Emic Text-To-Speech

Rayman · 2008-01-17 14:11

I just got my Emic module to work properly with the Prop...· Took some work as the Reset line is very picky about voltage levels and it is a 5V device...

Anyway, here's my code (I know somebody else posted code a long time ago):

Also, I noted my wiring in the driver file...

PS:· I noticed that they are back in stock on the Parallax site...

Manual mentioned that more dialects may be coming, but since this device appears to be a few years old already, I'm not going to hold my breath...

Paul Baker · 2008-01-17 19:58

No more dialects coming, in fact the situation is even more dire, the chip is no longer manufactured. What is already on the market is what is availible, we have aquired what stock we can and when it's gone, it's gone.

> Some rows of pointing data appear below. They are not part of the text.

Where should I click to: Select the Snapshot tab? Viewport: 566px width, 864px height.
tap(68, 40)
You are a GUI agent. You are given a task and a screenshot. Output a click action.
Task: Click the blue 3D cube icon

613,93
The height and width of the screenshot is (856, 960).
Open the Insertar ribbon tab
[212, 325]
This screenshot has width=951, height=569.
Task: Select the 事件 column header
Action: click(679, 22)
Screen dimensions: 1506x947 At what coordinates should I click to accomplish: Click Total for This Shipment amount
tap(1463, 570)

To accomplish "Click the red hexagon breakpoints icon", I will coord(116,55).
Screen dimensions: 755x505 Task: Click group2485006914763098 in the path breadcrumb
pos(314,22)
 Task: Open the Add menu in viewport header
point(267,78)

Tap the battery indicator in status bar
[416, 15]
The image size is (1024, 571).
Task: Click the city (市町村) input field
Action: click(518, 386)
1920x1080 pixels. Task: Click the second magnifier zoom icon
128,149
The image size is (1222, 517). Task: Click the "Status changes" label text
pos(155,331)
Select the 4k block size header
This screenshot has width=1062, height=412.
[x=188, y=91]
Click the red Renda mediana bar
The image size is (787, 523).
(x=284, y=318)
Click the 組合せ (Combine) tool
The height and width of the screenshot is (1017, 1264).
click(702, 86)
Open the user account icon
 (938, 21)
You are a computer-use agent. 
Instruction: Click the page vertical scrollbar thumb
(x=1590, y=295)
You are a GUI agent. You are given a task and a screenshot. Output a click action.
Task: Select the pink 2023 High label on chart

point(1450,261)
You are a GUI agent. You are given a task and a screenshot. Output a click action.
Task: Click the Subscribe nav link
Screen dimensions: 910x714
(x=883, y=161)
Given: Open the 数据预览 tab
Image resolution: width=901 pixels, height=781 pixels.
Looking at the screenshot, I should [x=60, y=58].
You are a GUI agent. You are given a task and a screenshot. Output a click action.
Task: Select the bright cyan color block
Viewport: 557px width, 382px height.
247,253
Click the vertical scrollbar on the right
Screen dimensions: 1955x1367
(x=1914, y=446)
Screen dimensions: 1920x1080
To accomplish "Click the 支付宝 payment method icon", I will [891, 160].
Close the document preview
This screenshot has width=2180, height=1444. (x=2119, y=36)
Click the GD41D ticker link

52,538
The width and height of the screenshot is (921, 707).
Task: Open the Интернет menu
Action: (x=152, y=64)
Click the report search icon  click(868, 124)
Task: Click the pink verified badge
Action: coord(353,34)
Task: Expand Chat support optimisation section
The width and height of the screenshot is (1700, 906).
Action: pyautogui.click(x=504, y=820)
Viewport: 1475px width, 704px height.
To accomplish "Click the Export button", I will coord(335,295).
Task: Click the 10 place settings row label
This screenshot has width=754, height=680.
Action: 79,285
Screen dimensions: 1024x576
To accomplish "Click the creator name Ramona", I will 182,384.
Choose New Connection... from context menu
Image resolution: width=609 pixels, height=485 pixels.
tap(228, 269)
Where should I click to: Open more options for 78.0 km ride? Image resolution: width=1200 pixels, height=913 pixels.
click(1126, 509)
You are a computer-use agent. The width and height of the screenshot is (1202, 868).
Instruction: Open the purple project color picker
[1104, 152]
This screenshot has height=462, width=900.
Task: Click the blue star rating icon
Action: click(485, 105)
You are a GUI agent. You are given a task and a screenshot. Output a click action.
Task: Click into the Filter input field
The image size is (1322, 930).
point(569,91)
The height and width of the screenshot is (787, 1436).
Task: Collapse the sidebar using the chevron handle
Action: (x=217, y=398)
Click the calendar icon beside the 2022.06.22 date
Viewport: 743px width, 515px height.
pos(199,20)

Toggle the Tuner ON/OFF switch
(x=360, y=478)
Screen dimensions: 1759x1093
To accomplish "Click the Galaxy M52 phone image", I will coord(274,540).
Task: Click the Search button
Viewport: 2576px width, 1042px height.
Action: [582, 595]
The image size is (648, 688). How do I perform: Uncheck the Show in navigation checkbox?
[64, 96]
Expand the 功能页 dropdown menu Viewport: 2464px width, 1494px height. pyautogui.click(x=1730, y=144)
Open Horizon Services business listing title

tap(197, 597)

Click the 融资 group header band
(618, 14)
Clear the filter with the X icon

For this reason we do not recommend using the part for new designs.

▔▔▔▔▔▔▔▔▔▔▔▔▔▔▔▔▔▔▔▔▔▔▔▔
Paul Baker
Propeller Applications Engineer

Parallax, Inc.

Paul Sr. · 2008-01-17 20:24

Paul,

What are you folks recommending these days as a replacement?

Paul Baker · 2008-01-17 21:10

There is no drop in replacement, but there are still a few companies which make TTS chips or systems.·I have not evaluated any of them so no recommendation can be made for any of them:

http://www.winbond-usa.com/en/content/view/55/159/
http://www.textspeak.com/products.htm
http://www.speakjet.com/

I think we used to carry the last chip, I don't know what our reason for no longer carrying it (I think it may have been more difficult to work with, but this is conjecture).
The second link is more of an end use product and is beyond the budget of most hobbyists. The top link points to the most popular chip, a search of WTS701 shows nearly 200 sites which discuss it.

▔▔▔▔▔▔▔▔▔▔▔▔▔▔▔▔▔▔▔▔▔▔▔▔
Paul Baker
Propeller Applications Engineer

Parallax, Inc.

Paul Sr. · 2008-01-18 13:14

Thanks, Paul

Drone · 2008-01-18 19:23

Hi Paul,

Can't find info from Winbond on your link with respect to the WTS701. This venerable chip was introduced around 2001, but seems hard if not impossible to get.

Hi Rayman,

Text to speech chips seem to be a dying breed - can't even find the venerable SPO256-AL2 which used to be sold even by Radio Shack in the US.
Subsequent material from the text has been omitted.